#### Problem description
Reproduce the entire listing below, switching every instance of "scissors" to "shears" and leaving everything else unchanged.

#### Exercise input
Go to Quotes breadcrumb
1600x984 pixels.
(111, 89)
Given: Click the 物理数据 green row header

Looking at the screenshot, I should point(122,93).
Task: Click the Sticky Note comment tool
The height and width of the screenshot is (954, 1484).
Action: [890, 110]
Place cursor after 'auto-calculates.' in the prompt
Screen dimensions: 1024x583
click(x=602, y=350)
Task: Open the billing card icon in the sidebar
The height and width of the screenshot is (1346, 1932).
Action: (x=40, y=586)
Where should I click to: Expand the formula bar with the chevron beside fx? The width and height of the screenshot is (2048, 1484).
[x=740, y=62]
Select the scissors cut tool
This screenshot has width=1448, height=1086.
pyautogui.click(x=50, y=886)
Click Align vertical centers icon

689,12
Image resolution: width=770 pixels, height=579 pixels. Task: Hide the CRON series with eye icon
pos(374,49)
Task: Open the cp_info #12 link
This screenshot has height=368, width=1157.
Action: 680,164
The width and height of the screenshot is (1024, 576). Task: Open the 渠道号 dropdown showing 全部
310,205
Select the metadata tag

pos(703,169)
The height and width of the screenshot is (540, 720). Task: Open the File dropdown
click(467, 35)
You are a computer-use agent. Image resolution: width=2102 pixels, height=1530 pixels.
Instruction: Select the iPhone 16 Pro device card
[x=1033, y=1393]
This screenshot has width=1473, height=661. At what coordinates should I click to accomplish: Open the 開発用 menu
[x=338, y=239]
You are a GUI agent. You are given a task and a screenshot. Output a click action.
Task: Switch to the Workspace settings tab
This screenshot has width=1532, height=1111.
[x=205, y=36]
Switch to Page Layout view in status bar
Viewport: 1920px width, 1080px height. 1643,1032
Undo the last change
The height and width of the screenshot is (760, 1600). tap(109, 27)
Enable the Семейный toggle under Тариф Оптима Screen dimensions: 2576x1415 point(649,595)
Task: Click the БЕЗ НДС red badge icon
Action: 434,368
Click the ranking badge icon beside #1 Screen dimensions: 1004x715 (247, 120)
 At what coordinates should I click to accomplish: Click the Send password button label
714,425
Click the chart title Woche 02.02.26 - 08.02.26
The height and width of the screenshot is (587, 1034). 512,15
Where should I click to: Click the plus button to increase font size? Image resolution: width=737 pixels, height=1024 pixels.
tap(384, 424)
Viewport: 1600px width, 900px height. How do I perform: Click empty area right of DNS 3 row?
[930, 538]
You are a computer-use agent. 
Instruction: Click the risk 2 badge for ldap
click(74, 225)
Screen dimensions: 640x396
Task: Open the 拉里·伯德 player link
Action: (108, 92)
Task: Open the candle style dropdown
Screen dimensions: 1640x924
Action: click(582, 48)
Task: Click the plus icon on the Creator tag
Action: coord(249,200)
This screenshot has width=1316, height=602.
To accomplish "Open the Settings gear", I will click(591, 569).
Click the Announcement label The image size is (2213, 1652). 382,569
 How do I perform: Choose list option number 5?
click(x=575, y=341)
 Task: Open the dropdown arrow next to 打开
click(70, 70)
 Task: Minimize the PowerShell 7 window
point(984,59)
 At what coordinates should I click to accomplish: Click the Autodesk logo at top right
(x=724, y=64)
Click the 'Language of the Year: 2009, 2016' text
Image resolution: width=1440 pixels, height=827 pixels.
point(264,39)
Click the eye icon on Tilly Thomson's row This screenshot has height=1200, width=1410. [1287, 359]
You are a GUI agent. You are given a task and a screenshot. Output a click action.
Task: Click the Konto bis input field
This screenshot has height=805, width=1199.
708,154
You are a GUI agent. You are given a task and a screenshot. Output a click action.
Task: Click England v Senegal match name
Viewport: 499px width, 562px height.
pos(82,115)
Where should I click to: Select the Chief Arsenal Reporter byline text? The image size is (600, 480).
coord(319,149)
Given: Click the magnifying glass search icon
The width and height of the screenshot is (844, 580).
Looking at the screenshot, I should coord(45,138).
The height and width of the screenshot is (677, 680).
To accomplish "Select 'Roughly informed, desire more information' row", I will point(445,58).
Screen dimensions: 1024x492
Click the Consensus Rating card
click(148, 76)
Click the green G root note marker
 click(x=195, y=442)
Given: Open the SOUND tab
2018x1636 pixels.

#### Reply to the exercise
Go to Quotes breadcrumb
1600x984 pixels.
(111, 89)
Given: Click the 物理数据 green row header

Looking at the screenshot, I should point(122,93).
Task: Click the Sticky Note comment tool
The height and width of the screenshot is (954, 1484).
Action: [890, 110]
Place cursor after 'auto-calculates.' in the prompt
Screen dimensions: 1024x583
click(x=602, y=350)
Task: Open the billing card icon in the sidebar
The height and width of the screenshot is (1346, 1932).
Action: (x=40, y=586)
Where should I click to: Expand the formula bar with the chevron beside fx? The width and height of the screenshot is (2048, 1484).
[x=740, y=62]
Select the shears cut tool
This screenshot has width=1448, height=1086.
pyautogui.click(x=50, y=886)
Click Align vertical centers icon

689,12
Image resolution: width=770 pixels, height=579 pixels. Task: Hide the CRON series with eye icon
pos(374,49)
Task: Open the cp_info #12 link
This screenshot has height=368, width=1157.
Action: 680,164
The width and height of the screenshot is (1024, 576). Task: Open the 渠道号 dropdown showing 全部
310,205
Select the metadata tag

pos(703,169)
The height and width of the screenshot is (540, 720). Task: Open the File dropdown
click(467, 35)
You are a computer-use agent. Image resolution: width=2102 pixels, height=1530 pixels.
Instruction: Select the iPhone 16 Pro device card
[x=1033, y=1393]
This screenshot has width=1473, height=661. At what coordinates should I click to accomplish: Open the 開発用 menu
[x=338, y=239]
You are a GUI agent. You are given a task and a screenshot. Output a click action.
Task: Switch to the Workspace settings tab
This screenshot has width=1532, height=1111.
[x=205, y=36]
Switch to Page Layout view in status bar
Viewport: 1920px width, 1080px height. 1643,1032
Undo the last change
The height and width of the screenshot is (760, 1600). tap(109, 27)
Enable the Семейный toggle under Тариф Оптима Screen dimensions: 2576x1415 point(649,595)
Task: Click the БЕЗ НДС red badge icon
Action: 434,368
Click the ranking badge icon beside #1 Screen dimensions: 1004x715 (247, 120)
 At what coordinates should I click to accomplish: Click the Send password button label
714,425
Click the chart title Woche 02.02.26 - 08.02.26
The height and width of the screenshot is (587, 1034). 512,15
Where should I click to: Click the plus button to increase font size? Image resolution: width=737 pixels, height=1024 pixels.
tap(384, 424)
Viewport: 1600px width, 900px height. How do I perform: Click empty area right of DNS 3 row?
[930, 538]
You are a computer-use agent. 
Instruction: Click the risk 2 badge for ldap
click(74, 225)
Screen dimensions: 640x396
Task: Open the 拉里·伯德 player link
Action: (108, 92)
Task: Open the candle style dropdown
Screen dimensions: 1640x924
Action: click(582, 48)
Task: Click the plus icon on the Creator tag
Action: coord(249,200)
This screenshot has width=1316, height=602.
To accomplish "Open the Settings gear", I will click(591, 569).
Click the Announcement label The image size is (2213, 1652). 382,569
 How do I perform: Choose list option number 5?
click(x=575, y=341)
 Task: Open the dropdown arrow next to 打开
click(70, 70)
 Task: Minimize the PowerShell 7 window
point(984,59)
 At what coordinates should I click to accomplish: Click the Autodesk logo at top right
(x=724, y=64)
Click the 'Language of the Year: 2009, 2016' text
Image resolution: width=1440 pixels, height=827 pixels.
point(264,39)
Click the eye icon on Tilly Thomson's row This screenshot has height=1200, width=1410. [1287, 359]
You are a GUI agent. You are given a task and a screenshot. Output a click action.
Task: Click the Konto bis input field
This screenshot has height=805, width=1199.
708,154
You are a GUI agent. You are given a task and a screenshot. Output a click action.
Task: Click England v Senegal match name
Viewport: 499px width, 562px height.
pos(82,115)
Where should I click to: Select the Chief Arsenal Reporter byline text? The image size is (600, 480).
coord(319,149)
Given: Click the magnifying glass search icon
The width and height of the screenshot is (844, 580).
Looking at the screenshot, I should coord(45,138).
The height and width of the screenshot is (677, 680).
To accomplish "Select 'Roughly informed, desire more information' row", I will point(445,58).
Screen dimensions: 1024x492
Click the Consensus Rating card
click(148, 76)
Click the green G root note marker
 click(x=195, y=442)
Given: Open the SOUND tab
2018x1636 pixels.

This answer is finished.